GIVEN DATA>

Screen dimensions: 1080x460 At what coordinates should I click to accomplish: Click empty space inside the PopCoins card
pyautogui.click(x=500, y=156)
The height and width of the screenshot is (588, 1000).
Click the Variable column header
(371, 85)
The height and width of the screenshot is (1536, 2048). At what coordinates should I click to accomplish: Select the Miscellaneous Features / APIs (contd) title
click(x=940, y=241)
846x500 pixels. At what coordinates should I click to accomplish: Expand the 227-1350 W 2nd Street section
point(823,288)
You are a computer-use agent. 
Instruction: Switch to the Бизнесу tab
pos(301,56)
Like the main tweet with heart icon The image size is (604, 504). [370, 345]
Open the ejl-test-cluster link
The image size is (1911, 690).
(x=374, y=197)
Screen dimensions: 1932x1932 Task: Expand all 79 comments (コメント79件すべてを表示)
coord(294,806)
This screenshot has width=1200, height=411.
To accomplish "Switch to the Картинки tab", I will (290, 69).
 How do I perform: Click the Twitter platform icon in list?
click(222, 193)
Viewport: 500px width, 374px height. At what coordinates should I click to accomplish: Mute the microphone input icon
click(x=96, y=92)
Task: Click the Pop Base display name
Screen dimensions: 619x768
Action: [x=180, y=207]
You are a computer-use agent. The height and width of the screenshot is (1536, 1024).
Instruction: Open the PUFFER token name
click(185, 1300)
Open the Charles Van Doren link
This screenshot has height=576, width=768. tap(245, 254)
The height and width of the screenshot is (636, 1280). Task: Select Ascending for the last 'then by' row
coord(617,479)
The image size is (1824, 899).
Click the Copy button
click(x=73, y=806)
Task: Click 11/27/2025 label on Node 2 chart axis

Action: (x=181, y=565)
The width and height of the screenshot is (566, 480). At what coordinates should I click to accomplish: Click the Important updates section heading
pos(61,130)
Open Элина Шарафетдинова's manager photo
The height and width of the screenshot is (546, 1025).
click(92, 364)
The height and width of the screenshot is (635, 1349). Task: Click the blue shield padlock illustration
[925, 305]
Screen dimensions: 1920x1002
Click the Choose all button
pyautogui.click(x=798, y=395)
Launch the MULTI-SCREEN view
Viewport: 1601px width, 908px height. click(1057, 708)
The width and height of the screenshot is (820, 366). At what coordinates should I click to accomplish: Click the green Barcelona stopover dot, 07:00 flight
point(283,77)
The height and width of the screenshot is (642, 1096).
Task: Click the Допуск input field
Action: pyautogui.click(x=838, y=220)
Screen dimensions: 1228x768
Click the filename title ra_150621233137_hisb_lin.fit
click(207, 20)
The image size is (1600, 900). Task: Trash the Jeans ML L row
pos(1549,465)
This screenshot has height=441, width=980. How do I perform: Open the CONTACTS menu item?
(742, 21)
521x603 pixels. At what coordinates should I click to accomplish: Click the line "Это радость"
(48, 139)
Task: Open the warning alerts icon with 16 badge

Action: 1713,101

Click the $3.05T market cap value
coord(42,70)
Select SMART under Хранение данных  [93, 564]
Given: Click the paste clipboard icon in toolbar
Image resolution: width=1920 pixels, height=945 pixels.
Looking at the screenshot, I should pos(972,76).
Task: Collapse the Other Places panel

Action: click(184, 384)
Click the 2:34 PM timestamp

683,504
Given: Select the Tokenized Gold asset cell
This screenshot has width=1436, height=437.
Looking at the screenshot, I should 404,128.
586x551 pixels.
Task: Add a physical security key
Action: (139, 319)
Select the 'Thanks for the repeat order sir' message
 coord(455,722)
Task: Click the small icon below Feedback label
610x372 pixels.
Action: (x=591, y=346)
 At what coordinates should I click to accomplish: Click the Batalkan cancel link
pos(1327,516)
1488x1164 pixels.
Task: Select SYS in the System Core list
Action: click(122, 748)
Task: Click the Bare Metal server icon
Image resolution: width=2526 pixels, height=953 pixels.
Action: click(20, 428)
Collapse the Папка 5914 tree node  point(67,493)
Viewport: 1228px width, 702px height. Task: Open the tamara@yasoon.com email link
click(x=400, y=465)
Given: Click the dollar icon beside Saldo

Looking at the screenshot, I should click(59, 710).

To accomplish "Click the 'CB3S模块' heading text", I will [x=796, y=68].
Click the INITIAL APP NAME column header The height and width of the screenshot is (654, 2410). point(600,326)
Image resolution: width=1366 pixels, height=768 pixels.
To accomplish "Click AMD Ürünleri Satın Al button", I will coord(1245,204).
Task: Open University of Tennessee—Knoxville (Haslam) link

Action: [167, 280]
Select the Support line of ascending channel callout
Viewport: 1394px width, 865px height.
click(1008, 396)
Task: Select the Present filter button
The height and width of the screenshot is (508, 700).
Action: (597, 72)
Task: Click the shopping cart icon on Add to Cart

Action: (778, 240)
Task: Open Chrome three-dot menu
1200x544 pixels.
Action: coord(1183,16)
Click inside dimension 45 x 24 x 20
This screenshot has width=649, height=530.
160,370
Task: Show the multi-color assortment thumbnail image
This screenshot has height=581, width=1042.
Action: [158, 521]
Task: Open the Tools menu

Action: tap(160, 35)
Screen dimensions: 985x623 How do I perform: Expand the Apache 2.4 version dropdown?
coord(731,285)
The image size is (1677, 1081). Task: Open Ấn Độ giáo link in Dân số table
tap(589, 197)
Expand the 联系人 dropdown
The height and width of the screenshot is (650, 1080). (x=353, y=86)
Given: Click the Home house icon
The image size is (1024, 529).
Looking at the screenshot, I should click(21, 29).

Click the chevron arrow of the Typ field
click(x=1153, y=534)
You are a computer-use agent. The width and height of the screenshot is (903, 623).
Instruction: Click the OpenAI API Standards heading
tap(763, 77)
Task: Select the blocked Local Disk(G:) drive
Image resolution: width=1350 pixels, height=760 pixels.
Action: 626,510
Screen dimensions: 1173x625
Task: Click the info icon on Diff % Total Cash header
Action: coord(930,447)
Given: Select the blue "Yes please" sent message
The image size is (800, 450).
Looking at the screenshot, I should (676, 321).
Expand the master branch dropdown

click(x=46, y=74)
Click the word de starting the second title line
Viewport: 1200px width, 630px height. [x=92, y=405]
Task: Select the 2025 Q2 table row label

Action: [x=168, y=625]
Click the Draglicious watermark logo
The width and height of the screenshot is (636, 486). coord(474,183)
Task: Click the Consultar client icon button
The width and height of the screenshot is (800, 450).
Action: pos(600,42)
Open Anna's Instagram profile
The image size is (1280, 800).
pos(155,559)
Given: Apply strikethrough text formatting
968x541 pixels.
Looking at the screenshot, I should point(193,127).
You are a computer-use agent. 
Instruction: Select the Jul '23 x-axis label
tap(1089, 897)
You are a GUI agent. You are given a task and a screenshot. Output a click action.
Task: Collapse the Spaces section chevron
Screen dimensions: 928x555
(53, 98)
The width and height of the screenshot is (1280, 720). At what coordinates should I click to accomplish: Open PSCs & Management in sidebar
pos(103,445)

WHAT IS BEING ASKED> Looking at the data above, count the lines that contain the string "text" and give only the count.

FINISHED EXERCISE> 2